WHAT TO WORK ON:
1) List the components that the patent page says the integrated circuit includes for processing the compressed columnar data.
2) Copy out the stretch of the patent page from "An integrated circuit" through "the compressed columnar data.", word for word.

SOURCE PASSAGE:
* * *

US-12619586-B1 - Hardware implemented data layer for processing compressed columnar data

US12619586B1US 12619586 B1US12619586 B1US 12619586B1US-12619586-B1

Abstract

An integrated circuit and method are disclosed for processing of compressed columnar data. The processing of compressed columnar data includes loading compressed columnar data associated with a first and a second column into a first on-chip buffer, performing time-shared processing of the compressed columnar data from the first on-chip buffer into a second on-chip buffer, transcoding the compressed columnar data from the second on-chip buffer into unified columnar data having a unified format, loading the unified columnar data into a third on-chip buffer so that the unified columnar data are logically aligned in the third on-chip buffer, and providing at least a portion of the unified columnar data to a query operator. The integrated circuit includes a column loader, a balancer, a transcoder, and a decoder for performing processing of the compressed columnar data.

Inventors

Runbin Shi
Conor John Cunningham
BLAKE DOUGLAS PELTON

Assignees

MICROSOFT TECHNOLOGY LICENSING, LLC

Dates

Publication Date: 20260505
Application Date: 20241107

Claims (20)

* * *

DATA PROVIDED:

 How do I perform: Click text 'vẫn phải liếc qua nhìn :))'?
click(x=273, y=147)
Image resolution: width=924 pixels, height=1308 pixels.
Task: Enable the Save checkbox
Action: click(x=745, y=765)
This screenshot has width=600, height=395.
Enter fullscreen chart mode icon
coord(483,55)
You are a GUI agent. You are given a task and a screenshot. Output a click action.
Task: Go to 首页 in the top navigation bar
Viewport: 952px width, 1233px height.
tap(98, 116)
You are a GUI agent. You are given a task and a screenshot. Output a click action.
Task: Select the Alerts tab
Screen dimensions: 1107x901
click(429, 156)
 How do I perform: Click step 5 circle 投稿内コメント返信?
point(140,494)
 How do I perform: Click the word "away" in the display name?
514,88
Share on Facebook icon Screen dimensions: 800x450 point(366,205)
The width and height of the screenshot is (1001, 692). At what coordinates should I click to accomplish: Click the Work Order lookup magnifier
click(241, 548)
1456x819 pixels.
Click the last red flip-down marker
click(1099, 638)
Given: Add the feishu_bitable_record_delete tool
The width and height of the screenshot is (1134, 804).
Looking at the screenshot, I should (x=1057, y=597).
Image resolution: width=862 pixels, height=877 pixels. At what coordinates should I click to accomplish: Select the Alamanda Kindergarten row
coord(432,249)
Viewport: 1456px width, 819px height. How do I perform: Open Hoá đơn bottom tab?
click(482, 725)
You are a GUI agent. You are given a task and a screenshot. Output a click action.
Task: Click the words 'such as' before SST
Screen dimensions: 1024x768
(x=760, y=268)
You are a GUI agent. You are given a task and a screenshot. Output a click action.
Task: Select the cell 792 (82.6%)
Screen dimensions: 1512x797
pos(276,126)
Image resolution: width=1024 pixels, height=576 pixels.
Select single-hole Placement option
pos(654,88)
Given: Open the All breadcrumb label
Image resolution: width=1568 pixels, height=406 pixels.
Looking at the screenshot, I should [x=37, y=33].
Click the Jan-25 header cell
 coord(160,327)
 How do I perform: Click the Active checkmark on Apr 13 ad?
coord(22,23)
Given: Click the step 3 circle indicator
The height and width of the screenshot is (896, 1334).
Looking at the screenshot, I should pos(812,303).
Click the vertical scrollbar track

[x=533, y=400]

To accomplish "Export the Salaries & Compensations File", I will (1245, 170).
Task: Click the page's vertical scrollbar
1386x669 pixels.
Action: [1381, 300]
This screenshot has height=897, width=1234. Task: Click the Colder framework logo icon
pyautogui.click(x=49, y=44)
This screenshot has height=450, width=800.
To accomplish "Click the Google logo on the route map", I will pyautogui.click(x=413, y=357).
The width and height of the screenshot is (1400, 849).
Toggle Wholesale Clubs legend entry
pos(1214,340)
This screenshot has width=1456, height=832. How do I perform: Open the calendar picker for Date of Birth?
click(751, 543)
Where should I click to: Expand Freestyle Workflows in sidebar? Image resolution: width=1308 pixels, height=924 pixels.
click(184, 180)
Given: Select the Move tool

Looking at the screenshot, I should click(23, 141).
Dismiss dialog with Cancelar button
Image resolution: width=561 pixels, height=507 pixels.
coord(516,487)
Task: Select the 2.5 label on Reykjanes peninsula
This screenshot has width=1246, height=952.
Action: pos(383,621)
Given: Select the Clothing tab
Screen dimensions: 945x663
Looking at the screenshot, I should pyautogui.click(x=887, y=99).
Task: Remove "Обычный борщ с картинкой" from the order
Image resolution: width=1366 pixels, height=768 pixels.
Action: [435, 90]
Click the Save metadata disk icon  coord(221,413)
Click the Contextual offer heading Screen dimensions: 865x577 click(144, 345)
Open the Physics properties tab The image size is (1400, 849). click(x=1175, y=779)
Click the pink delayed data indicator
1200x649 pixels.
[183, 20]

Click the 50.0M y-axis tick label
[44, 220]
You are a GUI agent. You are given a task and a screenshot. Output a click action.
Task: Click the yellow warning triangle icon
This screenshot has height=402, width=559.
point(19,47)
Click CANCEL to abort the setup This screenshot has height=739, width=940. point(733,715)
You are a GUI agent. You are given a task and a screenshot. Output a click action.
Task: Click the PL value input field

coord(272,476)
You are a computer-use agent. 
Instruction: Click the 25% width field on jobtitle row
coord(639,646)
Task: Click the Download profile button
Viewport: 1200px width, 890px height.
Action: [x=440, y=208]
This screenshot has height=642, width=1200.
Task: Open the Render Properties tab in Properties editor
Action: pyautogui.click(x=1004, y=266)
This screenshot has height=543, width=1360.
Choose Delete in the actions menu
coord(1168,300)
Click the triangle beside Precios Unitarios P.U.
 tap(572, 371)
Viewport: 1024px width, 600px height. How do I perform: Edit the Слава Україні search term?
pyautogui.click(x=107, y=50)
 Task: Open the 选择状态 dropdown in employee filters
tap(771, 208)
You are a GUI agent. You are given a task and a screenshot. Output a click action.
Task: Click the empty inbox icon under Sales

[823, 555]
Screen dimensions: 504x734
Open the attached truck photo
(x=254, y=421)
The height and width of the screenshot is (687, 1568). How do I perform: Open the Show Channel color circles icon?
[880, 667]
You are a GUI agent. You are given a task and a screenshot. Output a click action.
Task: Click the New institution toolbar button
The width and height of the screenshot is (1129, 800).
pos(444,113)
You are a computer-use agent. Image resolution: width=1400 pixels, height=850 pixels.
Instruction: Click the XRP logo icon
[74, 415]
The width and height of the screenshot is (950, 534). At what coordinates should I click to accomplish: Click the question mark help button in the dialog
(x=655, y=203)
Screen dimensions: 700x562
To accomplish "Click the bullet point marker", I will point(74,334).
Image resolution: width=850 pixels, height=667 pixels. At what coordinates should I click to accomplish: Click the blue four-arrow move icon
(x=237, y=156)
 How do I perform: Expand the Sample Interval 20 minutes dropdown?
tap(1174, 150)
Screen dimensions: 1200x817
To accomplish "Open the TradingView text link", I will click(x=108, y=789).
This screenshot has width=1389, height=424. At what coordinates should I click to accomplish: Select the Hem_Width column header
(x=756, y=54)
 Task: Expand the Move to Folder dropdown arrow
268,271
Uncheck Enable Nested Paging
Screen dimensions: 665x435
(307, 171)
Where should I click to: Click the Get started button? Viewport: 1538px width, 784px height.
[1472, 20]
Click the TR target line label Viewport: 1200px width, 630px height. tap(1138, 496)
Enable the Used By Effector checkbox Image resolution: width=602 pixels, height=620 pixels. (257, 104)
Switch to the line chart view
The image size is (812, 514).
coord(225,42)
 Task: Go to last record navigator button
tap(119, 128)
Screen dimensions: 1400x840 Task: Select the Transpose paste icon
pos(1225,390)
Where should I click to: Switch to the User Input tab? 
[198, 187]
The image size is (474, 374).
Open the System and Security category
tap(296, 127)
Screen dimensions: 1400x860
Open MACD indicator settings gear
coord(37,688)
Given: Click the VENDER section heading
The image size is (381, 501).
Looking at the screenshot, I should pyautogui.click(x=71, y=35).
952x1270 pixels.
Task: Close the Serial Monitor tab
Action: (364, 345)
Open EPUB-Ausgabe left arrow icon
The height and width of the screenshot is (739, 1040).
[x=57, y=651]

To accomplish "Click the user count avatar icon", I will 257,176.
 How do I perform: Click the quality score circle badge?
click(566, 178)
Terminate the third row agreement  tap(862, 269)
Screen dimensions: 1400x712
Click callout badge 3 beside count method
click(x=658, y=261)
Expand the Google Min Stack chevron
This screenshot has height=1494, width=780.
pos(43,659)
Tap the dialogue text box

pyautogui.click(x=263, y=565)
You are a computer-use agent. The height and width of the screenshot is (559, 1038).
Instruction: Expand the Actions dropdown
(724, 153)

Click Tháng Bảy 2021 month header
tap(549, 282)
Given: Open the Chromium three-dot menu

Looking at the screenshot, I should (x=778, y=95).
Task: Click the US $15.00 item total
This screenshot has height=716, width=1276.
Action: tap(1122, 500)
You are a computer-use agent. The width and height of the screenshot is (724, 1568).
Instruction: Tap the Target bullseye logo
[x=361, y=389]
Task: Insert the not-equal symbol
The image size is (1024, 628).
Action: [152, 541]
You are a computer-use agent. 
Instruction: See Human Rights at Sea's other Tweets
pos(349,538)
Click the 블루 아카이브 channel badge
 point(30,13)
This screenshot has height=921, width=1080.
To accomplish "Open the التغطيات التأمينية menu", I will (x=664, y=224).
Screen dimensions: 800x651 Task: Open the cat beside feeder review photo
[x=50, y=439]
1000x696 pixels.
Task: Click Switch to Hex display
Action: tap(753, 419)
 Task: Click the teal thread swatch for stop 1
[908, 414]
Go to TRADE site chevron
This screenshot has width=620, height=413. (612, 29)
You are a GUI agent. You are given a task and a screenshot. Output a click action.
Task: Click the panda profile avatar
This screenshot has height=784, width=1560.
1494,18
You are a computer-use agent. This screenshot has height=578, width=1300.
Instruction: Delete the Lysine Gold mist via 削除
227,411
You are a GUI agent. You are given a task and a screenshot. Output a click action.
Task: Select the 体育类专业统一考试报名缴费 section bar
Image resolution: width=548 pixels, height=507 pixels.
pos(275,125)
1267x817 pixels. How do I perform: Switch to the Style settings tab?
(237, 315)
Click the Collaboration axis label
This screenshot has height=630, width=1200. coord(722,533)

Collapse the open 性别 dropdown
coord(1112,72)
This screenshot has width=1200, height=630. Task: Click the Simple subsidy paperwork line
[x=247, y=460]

* * *

SOLUTIONS TO EACH TASK:
1)
- column loader
- balancer
- transcoder
- decoder

2)
An integrated circuit and method are disclosed for processing of compressed columnar data. The processing of compressed columnar data includes loading compressed columnar data associated with a first and a second column into a first on-chip buffer, performing time-shared processing of the compressed columnar data from the first on-chip buffer into a second on-chip buffer, transcoding the compressed columnar data from the second on-chip buffer into unified columnar data having a unified format, loading the unified columnar data into a third on-chip buffer so that the unified columnar data are logically aligned in the third on-chip buffer, and providing at least a portion of the unified columnar data to a query operator. The integrated circuit includes a column loader, a balancer, a transcoder, and a decoder for performing processing of the compressed columnar data.